- Date: December 7, 2019
- Season: 2019
- Stadium: Albertsons Stadium
- Location: Boise, ID
- MVP: Jaylon Henderson (offense) and Sonatane Lui (defense), Boise State
- Favorite: Boise State by 14.5
- Referee: Cooper Castleberry
- Attendance: 23,561

United States TV coverage
- Network: ESPN
- Announcers: Roy Philpott (play-by-play), Kelly Stouffer (analyst), and Lauren Sisler (sideline)

= 2019 Mountain West Conference Football Championship Game =

The 2019 Mountain West Conference Championship Game was a college football game played on Saturday, December 7, 2019, at Albertsons Stadium in Boise, Idaho, to determine the 2019 champion of the Mountain West Conference (MW). The game featured the Mountain division champions Boise State and the West division champions Hawaii, and was the conference's seventh championship game.

==Previous season==
The 2018 Mountain West Conference Football Championship Game featured Mountain Division champion Boise State against West Division champion Fresno State in the conference's sixth championship game. The Bulldogs upset the Broncos in overtime.

==Teams==
The 2019 MW Conference Championship Game was contested by the Boise State Broncos, Mountain Division champions, and the Hawaii Rainbow Warriors, West Division champions. The teams have met 16 times previously, with Boise State holding a 13–3 edge in the series. The teams' last meeting came earlier this 2019 season; Boise State won, 59–37. Hawaii's last victory in the series came in 2007, when they defeated BSU 39–27. This was the teams' first meeting in the MW Championship.

### GOAL 1
Repeat word for word the part of the 2019 Mountain West championship article that opens with the words containing "United States TV" and closes with "Broncos in overtime.".
### GOAL 2
Keep writing the 2019 Mountain West championship article, picking up right after its last sentence.
You won't need the listing below for anything here.

Saved entries
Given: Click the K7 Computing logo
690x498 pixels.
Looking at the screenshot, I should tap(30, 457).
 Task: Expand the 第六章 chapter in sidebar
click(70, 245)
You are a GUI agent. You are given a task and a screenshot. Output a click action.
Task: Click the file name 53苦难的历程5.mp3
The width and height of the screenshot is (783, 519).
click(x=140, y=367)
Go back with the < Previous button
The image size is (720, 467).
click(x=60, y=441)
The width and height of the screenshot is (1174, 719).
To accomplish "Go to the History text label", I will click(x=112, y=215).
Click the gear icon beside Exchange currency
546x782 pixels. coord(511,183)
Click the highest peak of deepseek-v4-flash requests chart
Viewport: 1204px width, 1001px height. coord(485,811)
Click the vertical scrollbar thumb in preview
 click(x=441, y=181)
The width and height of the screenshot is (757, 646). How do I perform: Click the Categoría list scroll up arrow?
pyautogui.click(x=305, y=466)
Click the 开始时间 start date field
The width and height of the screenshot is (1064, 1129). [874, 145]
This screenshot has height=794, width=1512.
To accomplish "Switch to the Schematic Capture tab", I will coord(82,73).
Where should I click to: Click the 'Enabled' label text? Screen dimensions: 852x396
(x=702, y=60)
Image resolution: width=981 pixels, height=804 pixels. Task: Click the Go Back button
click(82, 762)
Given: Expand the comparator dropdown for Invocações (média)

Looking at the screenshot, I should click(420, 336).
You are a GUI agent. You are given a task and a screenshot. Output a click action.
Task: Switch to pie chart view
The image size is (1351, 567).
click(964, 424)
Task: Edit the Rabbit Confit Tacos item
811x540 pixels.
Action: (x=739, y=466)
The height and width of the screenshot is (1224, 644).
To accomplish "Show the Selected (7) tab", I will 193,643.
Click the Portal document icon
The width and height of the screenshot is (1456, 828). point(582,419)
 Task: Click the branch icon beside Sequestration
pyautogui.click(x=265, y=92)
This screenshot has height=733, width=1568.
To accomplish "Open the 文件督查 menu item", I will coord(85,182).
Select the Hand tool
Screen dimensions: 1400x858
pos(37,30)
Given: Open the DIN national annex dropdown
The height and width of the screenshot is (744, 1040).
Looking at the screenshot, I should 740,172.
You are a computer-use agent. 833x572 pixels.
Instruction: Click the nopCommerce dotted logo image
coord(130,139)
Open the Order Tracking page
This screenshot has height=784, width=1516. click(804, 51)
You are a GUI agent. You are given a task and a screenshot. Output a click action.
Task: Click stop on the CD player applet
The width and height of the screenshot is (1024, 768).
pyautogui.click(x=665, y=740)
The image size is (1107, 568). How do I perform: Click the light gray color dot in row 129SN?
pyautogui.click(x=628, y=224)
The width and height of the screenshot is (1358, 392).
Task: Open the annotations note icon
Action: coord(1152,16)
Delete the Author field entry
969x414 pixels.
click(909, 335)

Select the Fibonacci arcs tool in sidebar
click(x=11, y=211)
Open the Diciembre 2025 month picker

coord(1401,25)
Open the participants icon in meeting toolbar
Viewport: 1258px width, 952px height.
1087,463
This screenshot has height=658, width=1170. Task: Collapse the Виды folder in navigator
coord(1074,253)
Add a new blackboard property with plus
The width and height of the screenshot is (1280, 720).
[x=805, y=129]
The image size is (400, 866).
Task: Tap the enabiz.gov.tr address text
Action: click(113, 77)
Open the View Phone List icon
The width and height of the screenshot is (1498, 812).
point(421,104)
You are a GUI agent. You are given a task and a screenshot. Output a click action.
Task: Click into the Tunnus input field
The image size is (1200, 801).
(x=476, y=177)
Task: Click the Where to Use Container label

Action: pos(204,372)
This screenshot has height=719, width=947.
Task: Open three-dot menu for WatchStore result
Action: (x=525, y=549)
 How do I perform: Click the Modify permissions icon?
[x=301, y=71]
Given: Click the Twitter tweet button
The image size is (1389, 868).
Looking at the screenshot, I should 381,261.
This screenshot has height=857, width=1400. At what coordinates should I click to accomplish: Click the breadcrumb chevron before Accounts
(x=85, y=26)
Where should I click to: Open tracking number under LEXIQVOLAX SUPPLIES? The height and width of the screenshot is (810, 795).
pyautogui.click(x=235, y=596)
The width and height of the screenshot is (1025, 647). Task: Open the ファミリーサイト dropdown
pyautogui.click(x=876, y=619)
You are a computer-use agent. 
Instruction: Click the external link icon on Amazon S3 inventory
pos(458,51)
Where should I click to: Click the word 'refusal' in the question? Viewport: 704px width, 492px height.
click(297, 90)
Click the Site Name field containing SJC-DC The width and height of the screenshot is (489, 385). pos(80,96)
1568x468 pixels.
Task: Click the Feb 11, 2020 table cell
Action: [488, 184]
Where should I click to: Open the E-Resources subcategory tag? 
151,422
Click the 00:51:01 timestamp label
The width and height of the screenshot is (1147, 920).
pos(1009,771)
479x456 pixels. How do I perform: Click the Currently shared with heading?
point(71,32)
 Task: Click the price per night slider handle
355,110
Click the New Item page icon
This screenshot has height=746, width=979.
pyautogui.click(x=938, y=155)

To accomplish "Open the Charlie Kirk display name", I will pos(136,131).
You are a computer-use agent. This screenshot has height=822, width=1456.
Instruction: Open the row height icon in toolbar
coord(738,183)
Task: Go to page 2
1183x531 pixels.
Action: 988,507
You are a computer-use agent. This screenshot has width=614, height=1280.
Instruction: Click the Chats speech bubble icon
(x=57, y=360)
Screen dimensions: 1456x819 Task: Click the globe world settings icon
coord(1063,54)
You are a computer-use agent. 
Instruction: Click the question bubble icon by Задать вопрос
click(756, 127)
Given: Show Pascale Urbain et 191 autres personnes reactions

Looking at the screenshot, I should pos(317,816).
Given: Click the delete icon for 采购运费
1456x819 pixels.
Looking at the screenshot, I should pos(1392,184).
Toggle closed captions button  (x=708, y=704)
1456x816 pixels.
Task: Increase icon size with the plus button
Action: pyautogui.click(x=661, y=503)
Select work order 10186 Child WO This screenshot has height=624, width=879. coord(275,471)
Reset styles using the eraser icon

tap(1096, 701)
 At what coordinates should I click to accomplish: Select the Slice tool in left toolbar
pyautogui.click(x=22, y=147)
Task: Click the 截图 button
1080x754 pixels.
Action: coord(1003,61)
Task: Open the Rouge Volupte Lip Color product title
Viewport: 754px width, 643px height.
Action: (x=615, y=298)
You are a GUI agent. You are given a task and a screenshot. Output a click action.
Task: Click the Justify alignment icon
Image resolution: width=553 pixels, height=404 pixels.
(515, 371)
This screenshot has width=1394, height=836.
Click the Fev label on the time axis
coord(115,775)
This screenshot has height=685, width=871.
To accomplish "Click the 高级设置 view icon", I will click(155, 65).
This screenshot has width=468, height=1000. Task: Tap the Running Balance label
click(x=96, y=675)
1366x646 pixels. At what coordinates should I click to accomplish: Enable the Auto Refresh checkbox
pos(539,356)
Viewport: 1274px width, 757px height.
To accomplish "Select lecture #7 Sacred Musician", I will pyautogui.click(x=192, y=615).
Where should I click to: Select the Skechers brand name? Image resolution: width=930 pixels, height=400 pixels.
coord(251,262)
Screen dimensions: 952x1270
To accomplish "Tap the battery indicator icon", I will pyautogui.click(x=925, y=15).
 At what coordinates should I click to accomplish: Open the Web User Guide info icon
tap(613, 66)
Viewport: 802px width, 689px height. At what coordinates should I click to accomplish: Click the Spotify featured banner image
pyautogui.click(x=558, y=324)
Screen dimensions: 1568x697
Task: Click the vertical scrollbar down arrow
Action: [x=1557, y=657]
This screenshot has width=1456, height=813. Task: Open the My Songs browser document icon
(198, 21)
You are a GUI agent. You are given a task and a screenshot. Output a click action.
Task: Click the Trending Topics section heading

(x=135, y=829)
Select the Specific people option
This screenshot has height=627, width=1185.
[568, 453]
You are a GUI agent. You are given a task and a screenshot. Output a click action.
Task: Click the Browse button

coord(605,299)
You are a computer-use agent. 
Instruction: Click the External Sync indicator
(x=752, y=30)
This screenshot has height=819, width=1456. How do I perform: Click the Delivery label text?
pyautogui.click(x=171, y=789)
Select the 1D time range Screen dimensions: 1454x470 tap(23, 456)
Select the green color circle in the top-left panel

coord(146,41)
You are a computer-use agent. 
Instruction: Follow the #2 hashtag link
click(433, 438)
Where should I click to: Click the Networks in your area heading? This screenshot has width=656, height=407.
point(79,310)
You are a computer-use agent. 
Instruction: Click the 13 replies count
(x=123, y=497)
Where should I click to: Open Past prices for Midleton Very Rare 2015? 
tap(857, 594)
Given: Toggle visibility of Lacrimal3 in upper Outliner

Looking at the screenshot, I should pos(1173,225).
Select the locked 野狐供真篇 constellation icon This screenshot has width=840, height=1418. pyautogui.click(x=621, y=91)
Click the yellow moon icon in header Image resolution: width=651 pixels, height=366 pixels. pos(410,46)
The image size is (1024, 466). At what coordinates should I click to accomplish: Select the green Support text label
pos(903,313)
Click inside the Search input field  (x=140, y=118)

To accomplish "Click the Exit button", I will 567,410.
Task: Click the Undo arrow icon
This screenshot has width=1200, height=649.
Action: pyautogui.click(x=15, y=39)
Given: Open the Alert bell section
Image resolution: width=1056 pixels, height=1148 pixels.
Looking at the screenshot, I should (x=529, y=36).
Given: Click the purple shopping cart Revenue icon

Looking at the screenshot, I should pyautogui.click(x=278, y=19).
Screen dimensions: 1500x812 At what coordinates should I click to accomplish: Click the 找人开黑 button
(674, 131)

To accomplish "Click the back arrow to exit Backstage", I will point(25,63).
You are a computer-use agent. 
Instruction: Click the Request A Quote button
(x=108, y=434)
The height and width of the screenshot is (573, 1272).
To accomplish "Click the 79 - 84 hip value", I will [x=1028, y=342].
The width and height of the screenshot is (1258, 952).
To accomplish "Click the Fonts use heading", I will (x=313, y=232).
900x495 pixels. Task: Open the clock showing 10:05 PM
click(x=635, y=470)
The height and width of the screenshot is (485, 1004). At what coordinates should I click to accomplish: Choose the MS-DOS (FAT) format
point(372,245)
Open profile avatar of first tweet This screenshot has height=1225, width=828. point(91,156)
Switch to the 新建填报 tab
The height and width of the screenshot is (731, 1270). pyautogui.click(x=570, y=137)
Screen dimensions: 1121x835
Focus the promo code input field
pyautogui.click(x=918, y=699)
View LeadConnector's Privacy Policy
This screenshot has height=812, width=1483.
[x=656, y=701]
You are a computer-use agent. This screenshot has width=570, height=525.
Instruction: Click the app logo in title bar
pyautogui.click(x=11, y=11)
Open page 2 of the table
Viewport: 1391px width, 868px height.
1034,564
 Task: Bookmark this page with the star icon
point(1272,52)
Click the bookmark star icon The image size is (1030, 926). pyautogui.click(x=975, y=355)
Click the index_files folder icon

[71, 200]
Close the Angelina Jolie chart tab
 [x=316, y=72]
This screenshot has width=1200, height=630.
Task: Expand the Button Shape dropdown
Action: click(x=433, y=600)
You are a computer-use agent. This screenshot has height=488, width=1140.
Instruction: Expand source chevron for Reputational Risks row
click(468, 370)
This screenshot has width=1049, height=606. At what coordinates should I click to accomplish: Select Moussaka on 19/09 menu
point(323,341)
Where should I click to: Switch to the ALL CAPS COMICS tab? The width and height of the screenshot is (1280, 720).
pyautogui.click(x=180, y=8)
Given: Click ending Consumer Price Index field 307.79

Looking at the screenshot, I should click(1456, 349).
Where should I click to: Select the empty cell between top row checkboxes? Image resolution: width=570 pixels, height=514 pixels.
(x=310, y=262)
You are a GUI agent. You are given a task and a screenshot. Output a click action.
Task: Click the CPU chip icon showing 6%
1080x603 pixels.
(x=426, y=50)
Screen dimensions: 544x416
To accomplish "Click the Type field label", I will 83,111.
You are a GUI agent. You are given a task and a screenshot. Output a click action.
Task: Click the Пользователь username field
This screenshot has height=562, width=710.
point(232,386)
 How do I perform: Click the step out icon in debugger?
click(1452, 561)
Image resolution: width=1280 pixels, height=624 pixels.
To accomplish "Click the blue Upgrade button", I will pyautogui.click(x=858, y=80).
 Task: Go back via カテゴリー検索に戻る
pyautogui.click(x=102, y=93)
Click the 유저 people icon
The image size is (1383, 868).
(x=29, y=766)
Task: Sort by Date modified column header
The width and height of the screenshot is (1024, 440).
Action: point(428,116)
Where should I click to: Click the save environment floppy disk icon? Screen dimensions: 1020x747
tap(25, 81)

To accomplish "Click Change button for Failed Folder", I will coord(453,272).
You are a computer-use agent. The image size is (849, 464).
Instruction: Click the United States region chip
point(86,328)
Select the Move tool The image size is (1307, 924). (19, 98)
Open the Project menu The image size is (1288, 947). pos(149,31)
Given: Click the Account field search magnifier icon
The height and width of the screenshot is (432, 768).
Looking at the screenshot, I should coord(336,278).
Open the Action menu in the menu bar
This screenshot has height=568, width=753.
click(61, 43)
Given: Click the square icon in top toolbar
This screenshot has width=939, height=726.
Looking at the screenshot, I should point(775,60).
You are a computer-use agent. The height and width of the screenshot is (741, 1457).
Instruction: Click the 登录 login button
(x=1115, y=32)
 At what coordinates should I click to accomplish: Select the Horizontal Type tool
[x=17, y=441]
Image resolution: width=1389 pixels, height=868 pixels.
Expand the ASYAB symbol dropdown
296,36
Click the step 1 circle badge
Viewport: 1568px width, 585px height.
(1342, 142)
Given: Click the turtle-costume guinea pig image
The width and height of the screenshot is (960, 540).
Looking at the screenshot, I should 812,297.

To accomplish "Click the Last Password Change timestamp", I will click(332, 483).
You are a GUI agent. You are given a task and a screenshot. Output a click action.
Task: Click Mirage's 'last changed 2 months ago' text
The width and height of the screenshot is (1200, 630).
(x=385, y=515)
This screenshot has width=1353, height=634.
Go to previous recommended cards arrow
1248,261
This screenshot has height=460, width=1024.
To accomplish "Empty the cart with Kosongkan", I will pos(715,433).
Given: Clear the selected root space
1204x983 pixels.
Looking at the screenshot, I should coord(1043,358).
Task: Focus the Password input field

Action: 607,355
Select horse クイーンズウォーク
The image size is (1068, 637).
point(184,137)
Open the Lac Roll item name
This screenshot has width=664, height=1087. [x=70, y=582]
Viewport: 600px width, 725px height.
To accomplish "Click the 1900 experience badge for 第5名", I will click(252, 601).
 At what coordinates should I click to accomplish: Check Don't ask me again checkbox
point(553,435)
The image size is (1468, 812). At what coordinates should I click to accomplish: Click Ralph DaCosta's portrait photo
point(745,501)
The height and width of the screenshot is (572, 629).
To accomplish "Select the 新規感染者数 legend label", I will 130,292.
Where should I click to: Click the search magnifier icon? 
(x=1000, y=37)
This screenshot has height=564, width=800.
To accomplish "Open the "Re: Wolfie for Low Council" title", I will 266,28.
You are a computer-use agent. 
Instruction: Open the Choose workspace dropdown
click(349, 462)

### RESULT 1
United States TV coverage
- Network: ESPN
- Announcers: Roy Philpott (play-by-play), Kelly Stouffer (analyst), and Lauren Sisler (sideline)

= 2019 Mountain West Conference Football Championship Game =

The 2019 Mountain West Conference Championship Game was a college football game played on Saturday, December 7, 2019, at Albertsons Stadium in Boise, Idaho, to determine the 2019 champion of the Mountain West Conference (MW). The game featured the Mountain division champions Boise State and the West division champions Hawaii, and was the conference's seventh championship game.

==Previous season==
The 2018 Mountain West Conference Football Championship Game featured Mountain Division champion Boise State against West Division champion Fresno State in the conference's sixth championship game. The Bulldogs upset the Broncos in overtime.

### RESULT 2
===Boise State===
Boise State clinched its spot in the Championship Game after its November 23 win over Utah State. This is Boise State's third consecutive and fourth overall appearance in the Championship Game. Boise State continues to represent the Mountain division for three consecutive MW Championship Games since the first game in 2013 and the first school to host the game for three years in a row. The Broncos compiled a 2–1 record in the game, winning in 2014 and in 2017.

===Hawaii===
Hawaii earned its spot after clinching the West Division title on November 23 with a win over San Diego State. This was Hawaii's first, and to date only, appearance in the title game.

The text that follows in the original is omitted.